More to the point, would they have the money? The household accounts paint an all-too-clear picture: the Lindgren family had to scrimp and save throughout the 1930s, although thrift didn’t come naturally to Sture. It would be years before he was named director of the Swedish Motorists’ Association (Motormännens Riksförbund, “M”), and his salary as a department head didn’t cover the Lindgrens’ basic expenses, especially not after Karin was born in 1934. This meant that Astrid had to take on freelance work and office temping jobs while a nanny looked after the children at home. One piece of regular, well-paid work was the Royal Automobile Club’s annual travel guide and road atlas, and on several occasions she also functioned as the racing secretary at the club’s popular grand prix. On June 20, 1933, the organization’s official magazine, Svensk Motortidning, ran a lengthy article entitled “Vacations for Motorists,” written by Astrid Lindgren. It was an excerpt from that year’s travel guide, which suggested three alternative routes through the Scandinavian countryside. The style was colloquial, good humored, and bursting with images and movement: “Ok, so you’ve finally got some time off and you’re looking to explore the fatherland? Excellent. Over the course of a few weeks’ vacation you should be able to see plenty. Mind if I suggest a pleasant little ten- or eleven-day drive through Sweden and Norway? All right then, here goes. First we head down to the automobile club and find ourselves a permit to take the car across the border.”
For her exuberant article, the writer had chosen a round trip that went from Stockholm to Dalarna, then northwest to Trondheim, due south to Oslo, and back to the Swedish capital via Värmland. She predicted that most busy motorists would probably whiz past Gustaf Fröding’s birthplace in Karlstad, although it would be worth taking their time: “If, like me, you’re fond of poor old unfashionable Fröding, we
can take a peek at his childhood home along the way. But if you’re a fan of asphalt poetry and machine culture and the magic of speed and all the other stuff that’s tip and top and slick nowadays, then I’ll just say ‘whoa’ in Kristinehamn and ‘hello baby’ in Örebro, and I won’t have time to say ‘take a pit stop here,’ because we’re already in Västerås.”
Futuristic Santa
In 1933 the name Astrid Lindgren also appeared in the newspaper Stockholms-Tidningen and the magazine Landsbygdens jul (Christmas in the countryside). It was her politically active brother Gunnar—who knew the editor of the new magazine through the youth wing of the Farmers’ Union, the S.L.U.—who had put in a good word for his little sister. Astrid needed the money, and she needed to write about something other than cars and the Swedish road network. One day a letter dropped through the mailbox from Mr.

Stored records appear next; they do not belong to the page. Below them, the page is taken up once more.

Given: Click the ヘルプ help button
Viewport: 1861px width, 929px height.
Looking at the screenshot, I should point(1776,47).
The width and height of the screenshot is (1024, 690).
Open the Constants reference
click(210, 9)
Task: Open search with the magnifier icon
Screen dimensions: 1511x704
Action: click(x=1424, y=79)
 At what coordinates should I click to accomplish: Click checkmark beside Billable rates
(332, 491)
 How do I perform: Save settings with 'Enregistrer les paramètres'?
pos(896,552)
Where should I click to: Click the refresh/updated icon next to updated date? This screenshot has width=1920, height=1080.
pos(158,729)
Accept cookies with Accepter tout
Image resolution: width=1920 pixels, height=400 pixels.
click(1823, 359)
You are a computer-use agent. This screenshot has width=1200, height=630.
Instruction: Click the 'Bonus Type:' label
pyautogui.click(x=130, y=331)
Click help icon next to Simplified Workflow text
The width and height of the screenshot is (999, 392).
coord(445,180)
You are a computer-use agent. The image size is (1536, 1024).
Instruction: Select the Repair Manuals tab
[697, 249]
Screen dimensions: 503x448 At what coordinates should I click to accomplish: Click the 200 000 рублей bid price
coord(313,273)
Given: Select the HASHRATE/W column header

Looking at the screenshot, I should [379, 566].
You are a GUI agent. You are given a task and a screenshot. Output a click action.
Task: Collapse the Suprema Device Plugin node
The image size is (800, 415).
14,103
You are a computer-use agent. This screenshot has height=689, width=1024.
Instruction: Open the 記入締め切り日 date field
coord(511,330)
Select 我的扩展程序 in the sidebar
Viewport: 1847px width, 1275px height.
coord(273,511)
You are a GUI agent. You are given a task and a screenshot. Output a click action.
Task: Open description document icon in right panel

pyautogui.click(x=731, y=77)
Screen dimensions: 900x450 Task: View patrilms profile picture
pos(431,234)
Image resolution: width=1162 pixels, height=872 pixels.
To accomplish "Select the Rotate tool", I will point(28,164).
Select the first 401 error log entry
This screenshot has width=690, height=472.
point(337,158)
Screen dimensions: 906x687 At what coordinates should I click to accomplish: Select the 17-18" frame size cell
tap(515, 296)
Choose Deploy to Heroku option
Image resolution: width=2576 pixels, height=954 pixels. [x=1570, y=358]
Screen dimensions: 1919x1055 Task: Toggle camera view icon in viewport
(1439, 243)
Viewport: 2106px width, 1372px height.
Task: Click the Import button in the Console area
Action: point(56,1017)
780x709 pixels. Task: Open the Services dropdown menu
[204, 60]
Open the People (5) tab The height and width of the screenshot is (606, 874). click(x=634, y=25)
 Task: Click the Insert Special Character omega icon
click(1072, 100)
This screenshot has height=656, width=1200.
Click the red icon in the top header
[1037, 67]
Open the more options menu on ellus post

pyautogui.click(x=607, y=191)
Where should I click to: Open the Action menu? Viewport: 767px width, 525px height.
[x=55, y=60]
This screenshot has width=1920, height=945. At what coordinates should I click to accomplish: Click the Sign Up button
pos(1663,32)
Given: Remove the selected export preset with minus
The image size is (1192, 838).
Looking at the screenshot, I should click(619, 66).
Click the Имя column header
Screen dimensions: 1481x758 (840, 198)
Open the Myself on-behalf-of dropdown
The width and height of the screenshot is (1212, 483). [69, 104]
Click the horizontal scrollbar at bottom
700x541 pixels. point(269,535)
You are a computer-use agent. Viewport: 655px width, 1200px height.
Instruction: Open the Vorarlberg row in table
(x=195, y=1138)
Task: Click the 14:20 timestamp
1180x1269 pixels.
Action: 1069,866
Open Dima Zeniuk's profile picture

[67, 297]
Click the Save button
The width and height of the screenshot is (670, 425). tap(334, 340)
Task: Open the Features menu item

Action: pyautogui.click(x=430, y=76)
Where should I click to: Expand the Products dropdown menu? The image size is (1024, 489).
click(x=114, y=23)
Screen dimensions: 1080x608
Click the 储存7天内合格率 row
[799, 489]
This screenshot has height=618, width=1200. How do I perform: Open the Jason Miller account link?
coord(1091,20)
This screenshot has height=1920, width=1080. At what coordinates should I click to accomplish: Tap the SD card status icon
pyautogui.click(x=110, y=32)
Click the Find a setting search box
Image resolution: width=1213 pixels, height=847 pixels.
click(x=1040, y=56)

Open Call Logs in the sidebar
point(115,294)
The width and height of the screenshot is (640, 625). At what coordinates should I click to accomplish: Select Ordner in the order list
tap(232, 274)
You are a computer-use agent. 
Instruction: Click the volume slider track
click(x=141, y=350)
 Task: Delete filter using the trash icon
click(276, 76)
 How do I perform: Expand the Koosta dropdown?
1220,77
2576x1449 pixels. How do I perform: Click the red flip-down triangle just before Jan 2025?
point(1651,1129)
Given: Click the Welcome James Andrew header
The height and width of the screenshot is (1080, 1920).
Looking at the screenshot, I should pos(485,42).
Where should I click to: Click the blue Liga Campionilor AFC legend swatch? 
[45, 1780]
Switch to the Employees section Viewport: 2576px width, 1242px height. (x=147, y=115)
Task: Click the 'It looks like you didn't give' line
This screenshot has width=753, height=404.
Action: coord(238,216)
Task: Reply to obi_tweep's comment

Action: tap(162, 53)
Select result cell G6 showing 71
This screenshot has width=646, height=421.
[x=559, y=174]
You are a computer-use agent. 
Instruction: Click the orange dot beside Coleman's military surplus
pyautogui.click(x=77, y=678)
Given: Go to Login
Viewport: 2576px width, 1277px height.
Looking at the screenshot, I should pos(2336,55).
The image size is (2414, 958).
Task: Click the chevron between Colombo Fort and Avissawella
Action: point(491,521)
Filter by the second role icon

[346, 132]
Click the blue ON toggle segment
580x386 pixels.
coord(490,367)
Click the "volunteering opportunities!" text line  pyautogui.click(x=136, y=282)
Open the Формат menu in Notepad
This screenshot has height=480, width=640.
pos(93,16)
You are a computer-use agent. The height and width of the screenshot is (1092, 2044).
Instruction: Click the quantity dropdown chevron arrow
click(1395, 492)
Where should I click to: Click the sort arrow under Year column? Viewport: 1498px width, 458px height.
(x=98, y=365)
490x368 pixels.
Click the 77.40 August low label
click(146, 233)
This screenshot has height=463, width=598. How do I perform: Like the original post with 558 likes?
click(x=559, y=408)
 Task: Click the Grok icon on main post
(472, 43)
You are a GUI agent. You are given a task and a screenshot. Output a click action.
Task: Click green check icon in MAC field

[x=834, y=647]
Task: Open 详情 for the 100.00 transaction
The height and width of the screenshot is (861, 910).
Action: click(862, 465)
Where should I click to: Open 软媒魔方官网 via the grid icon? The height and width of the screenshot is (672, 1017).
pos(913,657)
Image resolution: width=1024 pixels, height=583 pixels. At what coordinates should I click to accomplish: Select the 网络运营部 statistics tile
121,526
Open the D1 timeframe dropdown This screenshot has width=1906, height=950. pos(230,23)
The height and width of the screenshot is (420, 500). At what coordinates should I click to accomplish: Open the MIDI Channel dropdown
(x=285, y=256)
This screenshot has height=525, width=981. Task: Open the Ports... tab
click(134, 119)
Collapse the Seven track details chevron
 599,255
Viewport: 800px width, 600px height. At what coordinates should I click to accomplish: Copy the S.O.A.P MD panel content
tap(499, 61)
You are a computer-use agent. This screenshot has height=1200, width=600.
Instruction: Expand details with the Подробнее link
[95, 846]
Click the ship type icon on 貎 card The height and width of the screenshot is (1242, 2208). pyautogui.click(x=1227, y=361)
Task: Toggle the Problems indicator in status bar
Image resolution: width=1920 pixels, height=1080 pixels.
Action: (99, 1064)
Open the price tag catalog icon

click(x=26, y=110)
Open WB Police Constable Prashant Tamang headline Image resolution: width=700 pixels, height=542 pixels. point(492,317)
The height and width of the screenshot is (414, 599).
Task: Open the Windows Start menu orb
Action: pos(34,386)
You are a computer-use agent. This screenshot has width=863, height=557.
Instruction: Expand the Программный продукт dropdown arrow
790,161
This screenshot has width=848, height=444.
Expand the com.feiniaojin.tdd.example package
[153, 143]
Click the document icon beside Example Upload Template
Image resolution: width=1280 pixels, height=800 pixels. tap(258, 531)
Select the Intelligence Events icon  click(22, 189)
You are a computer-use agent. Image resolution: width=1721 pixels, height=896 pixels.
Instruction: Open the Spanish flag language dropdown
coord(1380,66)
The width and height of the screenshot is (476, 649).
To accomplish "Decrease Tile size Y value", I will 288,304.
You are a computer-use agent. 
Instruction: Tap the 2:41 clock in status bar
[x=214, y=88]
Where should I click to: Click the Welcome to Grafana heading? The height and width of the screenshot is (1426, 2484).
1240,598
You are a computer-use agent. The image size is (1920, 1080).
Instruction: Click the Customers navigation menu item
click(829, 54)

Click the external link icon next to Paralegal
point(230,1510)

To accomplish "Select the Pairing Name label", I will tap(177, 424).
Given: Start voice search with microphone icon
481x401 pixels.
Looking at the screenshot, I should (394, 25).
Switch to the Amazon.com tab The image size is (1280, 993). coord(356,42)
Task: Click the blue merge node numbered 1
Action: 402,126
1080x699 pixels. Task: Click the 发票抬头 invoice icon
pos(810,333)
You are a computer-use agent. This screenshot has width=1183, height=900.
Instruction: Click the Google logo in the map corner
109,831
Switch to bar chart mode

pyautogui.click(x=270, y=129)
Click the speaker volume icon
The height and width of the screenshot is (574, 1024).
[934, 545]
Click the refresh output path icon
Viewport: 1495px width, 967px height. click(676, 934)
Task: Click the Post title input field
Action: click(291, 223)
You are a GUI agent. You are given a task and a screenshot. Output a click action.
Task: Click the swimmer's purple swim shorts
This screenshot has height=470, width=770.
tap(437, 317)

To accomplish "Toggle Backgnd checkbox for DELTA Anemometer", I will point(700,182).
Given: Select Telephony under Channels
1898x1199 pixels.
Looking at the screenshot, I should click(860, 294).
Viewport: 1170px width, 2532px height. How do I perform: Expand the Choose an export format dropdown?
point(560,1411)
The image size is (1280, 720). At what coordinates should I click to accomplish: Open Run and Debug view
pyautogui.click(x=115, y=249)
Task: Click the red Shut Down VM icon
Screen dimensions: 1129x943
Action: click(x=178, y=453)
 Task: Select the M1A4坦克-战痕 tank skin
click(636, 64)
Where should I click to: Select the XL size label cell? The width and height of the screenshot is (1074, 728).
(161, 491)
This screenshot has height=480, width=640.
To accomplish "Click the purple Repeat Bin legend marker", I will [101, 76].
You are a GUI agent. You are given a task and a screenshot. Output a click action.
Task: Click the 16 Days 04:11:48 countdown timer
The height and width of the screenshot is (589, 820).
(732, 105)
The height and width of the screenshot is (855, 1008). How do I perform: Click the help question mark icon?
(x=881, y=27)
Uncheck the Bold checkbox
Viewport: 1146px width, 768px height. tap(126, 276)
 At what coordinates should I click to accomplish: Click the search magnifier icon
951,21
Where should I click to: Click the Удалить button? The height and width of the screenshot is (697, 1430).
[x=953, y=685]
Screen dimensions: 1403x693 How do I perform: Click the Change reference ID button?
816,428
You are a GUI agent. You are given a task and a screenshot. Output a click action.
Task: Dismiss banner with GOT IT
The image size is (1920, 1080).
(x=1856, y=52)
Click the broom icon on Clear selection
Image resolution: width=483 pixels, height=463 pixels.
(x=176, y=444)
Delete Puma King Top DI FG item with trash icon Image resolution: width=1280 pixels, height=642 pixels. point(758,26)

Dahnberg, the editor, who was prepared to pay thirty-five kronor for a short story by “the well-known writer Astrid Lindgren.” This exaggeration came courtesy of Gunnar’s playful sense of humor, but it also reminded Astrid of her former teacher Mr. Tengström, who had once talked up “Vimmerby’s Selma Lagerlöf” so much that she’d sworn she would never become a writer. Astrid kept her word for many years, and an autobiographical text from 1955, preserved among the author’s papers at the National Library of Sweden, reveals that she was proud of having resisted for so long: “While the children were little I stayed at home, took care of my duties around the house, played with my children and told them masses of fairy-tales and stories. Occasionally, when I was really short of money, I wrote down a silly little tale or two that I sold to a magazine, but on the whole I kept my promise not to become a writer.”